Yesterday, the United States government ruled against HTC in favor of Apple, which could lead to a ban of HTC phones unless the Taiwanese manufacturer comes up with a quick work-around. The ruling is just one piece in an ever-expanding and seemingly never-ending "thurmonuclear" war against Android. And if Apple wins that war, we're all screwed.
I'm not just talking about Android here, although Apple certainly wants Android to go away, forever, and never come back. I'm taking about the entire smartphone market – or, all of us. If Apple wins it won't just lead to the death of Android – it'll lead to the death of smartphone innovation, even at Apple.
Obviously, Apple has every right to want to win. But their battlefield should be the marketplace, not the legal system. By dragging every Android manufacturer into a courtroom, Apple isn't letting consumers decide the winner; they're dictating to the consumer who deserves to win.
If Apple really wanted to win fair and square – if they really thought they could – they'd continue to create devices both innovative and cost-competitive. But I don't see that happening anytime soon. Android is too well-established, at this point, for Apple to win against them the fair way. So instead of trying to do that, they're bringing them to court.
Part of the reason stems back to Apple's early courtroom losses. In 1994, the company lost a decisive battle against Microsoft and HP, barring them from shipping computers with a graphical user interface that used the desktop metaphor. Apple argued that their copyrights were valid, but the court decided their copyrights weren't worthy of patent-level protection.
This is why Jobs patented the hell out of the first iPhone. And this is what led to the mess we're in today.
Now I'm not arguing that the iPhone wasn't innovative — it sure was. But it's not at all clear that the patent Apple is claiming HTC violated is one of those Apple innovations. Recognizing patterns in text is something Google has been doing for years now – in 2006, you could enter a UPS tracking code into Google and it would return tracking information to the top of your search results. It's not at all clear that Apple's designers came up with that idea first, even if they were the first to put it in a smartphone.

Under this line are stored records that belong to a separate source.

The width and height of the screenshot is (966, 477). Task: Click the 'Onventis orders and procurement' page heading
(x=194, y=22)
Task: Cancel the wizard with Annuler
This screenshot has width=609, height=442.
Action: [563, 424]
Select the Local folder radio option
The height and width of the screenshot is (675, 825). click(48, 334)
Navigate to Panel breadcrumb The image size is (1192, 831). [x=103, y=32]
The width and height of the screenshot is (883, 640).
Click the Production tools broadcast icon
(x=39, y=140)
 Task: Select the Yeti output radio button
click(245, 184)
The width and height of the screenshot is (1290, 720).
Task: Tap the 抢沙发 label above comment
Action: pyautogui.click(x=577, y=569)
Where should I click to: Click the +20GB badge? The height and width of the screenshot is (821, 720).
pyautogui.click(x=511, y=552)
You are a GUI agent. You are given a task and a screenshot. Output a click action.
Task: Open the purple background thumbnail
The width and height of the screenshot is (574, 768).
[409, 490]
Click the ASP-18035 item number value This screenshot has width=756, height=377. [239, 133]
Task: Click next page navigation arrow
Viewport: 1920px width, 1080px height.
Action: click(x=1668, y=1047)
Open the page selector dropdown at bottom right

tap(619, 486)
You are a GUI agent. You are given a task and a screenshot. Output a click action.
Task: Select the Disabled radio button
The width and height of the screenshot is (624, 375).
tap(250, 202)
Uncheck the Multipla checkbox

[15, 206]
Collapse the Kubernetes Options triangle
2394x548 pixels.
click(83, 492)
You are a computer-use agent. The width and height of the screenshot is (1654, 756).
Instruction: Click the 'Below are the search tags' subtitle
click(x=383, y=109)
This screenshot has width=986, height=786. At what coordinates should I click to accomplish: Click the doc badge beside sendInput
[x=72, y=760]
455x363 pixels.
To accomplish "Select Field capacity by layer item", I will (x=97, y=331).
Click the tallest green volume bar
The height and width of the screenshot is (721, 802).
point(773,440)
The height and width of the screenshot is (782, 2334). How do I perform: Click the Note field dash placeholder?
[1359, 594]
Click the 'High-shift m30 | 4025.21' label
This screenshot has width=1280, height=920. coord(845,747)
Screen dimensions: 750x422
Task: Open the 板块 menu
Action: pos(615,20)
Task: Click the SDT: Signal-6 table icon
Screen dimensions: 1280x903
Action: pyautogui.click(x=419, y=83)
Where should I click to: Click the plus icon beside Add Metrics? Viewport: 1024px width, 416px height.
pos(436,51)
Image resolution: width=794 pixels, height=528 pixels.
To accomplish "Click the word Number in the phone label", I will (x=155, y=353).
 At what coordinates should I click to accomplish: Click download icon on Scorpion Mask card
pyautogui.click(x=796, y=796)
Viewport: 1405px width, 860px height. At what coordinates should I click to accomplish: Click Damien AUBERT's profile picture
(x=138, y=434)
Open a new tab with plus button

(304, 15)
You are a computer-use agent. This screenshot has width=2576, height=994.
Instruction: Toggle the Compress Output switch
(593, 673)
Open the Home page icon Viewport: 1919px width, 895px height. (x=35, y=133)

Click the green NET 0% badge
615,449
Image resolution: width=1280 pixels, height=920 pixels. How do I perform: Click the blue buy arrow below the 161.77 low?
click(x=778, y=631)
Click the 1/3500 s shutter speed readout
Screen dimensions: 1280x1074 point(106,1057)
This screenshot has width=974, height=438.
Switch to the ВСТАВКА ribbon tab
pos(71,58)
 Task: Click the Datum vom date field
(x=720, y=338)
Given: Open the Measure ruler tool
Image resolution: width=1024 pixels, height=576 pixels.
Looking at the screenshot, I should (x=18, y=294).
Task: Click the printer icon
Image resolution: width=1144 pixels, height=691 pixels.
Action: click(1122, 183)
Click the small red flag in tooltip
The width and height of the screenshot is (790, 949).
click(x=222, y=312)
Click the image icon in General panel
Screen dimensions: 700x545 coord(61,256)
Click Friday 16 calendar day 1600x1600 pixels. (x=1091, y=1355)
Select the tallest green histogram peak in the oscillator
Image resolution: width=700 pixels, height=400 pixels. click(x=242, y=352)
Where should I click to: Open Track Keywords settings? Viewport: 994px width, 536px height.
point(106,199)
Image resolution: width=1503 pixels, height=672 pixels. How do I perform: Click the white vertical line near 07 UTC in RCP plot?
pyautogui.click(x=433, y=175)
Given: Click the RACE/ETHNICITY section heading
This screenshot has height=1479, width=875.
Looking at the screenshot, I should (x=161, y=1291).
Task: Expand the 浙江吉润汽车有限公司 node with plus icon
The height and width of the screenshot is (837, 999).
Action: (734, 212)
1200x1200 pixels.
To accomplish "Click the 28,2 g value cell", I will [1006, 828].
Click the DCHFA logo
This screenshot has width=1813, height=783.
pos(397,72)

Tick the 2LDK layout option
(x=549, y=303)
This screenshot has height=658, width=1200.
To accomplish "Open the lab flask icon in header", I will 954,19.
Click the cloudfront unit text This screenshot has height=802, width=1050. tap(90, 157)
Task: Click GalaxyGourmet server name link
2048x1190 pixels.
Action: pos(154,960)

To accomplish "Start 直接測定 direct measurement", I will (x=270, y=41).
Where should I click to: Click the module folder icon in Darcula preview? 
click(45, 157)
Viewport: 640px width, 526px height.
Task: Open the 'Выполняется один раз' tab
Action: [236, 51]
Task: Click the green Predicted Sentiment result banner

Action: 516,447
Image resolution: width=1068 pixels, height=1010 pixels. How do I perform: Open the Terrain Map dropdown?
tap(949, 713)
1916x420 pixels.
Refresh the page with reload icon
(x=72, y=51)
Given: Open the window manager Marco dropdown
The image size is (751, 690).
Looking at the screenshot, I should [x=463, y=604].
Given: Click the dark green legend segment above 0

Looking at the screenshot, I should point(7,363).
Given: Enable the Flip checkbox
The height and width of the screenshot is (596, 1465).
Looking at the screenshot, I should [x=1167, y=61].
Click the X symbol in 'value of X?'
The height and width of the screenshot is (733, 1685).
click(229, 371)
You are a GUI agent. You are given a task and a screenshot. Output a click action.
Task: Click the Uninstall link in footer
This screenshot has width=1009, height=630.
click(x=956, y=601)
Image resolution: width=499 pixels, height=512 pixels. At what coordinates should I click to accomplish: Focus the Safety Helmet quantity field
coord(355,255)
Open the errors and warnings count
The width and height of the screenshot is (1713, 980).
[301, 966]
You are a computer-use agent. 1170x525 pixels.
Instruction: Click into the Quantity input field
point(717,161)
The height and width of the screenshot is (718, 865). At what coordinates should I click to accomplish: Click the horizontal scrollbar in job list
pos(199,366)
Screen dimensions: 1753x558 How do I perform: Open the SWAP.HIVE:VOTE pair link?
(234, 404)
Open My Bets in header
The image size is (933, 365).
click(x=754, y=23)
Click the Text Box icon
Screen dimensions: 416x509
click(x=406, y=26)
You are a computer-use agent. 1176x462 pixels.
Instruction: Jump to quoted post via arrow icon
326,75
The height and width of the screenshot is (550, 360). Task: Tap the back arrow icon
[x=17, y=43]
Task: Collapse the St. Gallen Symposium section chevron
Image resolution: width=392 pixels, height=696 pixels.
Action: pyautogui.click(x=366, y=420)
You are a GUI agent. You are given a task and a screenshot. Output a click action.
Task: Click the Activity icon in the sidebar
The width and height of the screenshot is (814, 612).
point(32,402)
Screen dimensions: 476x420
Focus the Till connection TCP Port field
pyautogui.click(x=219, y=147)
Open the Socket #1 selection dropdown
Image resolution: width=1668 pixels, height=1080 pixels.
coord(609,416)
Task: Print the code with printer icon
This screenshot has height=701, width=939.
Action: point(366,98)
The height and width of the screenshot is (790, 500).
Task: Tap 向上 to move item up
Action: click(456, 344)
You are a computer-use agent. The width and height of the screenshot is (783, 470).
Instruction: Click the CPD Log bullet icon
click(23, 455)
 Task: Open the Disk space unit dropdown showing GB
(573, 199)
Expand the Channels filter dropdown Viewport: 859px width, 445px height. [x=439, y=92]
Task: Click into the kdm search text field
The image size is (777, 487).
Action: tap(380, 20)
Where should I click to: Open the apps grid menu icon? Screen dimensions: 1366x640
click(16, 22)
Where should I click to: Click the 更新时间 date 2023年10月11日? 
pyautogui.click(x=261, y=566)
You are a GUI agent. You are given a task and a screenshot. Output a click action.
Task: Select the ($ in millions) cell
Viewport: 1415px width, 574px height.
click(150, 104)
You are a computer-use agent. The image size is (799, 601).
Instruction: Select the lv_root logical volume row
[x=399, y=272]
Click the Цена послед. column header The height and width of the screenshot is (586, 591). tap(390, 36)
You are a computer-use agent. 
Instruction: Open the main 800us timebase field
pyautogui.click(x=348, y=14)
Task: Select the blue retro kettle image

Likewise, when Apple tells Samsung, "you can continue making tablets, so long as they aren't black, rectangular or flat," the company is taking credit for designs that didn't originate with them.
If Apple had never been sued in 1994, it would have never had to bring Steve Jobs back into the company. And if Steve Jobs hadn't revolutionized desktop computing, there would have been no iPhone.This is why competition is healthy. Getting sued put Apple on the fast track to where it is today.
If Apple is allowed to become a monopoly in the marketplace, it will be bad for consumers, bad for innovation and ultimately bad for Apple, as well. Steve Jobs said he planned to spend his dying breath in the pursuit of destroying Android. If Apple succeeds in doing so, it may also succeed in destroying a part of itself.